In the world of cryptocurrencies, there are two common terms encountered when staking or choosing any investment tool: APR and APY. Most people think they are the same, but there is actually a significant difference. Understanding this difference is truly important for investment decisions.



Let's start with the simpler one. APR (Annual Percentage Rate) indicates the annual interest rate, as the name suggests. But the key point here is: APR is just a simple interest calculated only on the principal. It does not account for the effect of compound interest. Credit card interest, consumer loans, and mortgage loans are usually expressed in APR. So, if you see 15% APR on a credit card, it’s just a simple interest rate on the principal.

But understanding what APY means is much more critical. APY (Annual Percentage Yield) includes compound interest as well. It shows the actual return that results from interest being calculated and added to the principal daily, monthly, or at other intervals throughout the year. Compound interest means earning interest on the interest you’ve already gained. Bank deposit accounts, investment funds, and especially crypto staking use APY.

To give a practical example: there is a significant difference between 15% APR and 15% APY. With APR, you only earn interest on the principal. But with APY, the more frequently the interest is compounded, the higher your total return at the end of the year. Especially if daily compounding is applied, this difference becomes even more pronounced.

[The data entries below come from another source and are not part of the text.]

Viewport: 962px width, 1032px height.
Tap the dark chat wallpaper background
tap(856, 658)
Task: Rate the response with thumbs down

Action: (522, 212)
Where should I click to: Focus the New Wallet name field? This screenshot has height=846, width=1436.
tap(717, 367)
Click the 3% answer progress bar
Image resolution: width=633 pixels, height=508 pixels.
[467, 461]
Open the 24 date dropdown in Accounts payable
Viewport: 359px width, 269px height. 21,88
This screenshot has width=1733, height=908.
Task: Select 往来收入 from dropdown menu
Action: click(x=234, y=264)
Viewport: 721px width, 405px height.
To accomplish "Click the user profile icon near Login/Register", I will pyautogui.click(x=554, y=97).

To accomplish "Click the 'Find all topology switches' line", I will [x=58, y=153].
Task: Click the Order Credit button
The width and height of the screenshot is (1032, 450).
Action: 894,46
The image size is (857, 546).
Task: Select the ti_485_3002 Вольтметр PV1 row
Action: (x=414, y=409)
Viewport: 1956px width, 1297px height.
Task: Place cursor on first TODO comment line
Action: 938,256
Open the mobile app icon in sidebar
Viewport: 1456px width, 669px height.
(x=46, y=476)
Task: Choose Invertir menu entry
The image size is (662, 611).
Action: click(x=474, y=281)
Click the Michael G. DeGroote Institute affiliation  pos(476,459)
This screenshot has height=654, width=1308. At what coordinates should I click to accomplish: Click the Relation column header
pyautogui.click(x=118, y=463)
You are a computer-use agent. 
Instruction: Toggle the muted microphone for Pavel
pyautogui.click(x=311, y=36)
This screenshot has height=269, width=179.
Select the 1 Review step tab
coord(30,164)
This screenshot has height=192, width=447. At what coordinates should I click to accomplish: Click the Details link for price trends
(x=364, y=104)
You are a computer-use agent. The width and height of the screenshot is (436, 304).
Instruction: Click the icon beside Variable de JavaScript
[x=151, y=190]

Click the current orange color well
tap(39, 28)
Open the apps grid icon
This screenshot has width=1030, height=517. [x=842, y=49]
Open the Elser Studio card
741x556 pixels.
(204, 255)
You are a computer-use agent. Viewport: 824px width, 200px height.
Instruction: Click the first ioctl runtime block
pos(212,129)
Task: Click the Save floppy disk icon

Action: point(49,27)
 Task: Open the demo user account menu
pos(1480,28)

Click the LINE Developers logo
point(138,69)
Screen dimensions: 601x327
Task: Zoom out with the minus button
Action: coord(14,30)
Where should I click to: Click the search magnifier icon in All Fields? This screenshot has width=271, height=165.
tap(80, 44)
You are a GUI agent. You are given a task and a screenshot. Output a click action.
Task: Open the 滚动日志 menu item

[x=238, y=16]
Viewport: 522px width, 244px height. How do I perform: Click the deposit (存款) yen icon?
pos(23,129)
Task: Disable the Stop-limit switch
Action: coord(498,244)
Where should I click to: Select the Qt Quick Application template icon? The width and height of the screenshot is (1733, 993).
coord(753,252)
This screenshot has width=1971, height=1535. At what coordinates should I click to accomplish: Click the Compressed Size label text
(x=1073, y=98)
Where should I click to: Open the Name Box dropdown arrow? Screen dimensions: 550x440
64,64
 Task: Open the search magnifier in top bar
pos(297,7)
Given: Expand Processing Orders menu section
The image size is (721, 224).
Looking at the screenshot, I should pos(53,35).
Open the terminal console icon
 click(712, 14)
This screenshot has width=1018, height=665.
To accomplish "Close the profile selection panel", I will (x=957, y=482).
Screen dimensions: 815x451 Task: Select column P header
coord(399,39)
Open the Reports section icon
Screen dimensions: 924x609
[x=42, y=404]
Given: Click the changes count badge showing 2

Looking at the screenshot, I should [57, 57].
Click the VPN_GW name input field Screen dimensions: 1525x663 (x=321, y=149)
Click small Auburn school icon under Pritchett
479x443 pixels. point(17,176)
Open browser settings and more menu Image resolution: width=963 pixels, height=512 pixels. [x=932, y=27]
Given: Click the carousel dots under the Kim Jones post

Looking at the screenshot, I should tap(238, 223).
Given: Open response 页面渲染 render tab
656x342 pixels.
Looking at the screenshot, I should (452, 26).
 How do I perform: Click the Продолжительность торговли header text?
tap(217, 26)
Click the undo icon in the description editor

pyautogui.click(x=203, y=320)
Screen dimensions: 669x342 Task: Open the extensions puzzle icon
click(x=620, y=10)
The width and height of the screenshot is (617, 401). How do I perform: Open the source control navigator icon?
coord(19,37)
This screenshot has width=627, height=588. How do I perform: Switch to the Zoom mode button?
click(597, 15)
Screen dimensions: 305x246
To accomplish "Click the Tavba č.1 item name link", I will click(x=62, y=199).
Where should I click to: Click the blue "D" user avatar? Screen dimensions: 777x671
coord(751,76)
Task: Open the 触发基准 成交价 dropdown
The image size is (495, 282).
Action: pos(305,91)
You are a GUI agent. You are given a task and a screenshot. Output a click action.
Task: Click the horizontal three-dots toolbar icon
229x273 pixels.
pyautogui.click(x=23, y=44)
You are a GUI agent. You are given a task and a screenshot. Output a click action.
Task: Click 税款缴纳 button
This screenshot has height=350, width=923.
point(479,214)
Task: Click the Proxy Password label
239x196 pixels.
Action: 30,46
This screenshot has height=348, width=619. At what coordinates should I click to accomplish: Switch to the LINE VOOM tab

When investing, it’s important not to confuse these two concepts. Making decisions based only on APR might mean you don’t see your real earnings. Understanding what APY means helps you be more profitable in your long-term investments. The same logic applies in crypto staking: the platform with the higher APY rate will give you higher returns. By comparing the APY rates of different tokens on platforms like Gate, you can make the best choice. When making financial decisions, it’s essential to pay attention not only to the percentage but also to the power of compound interest.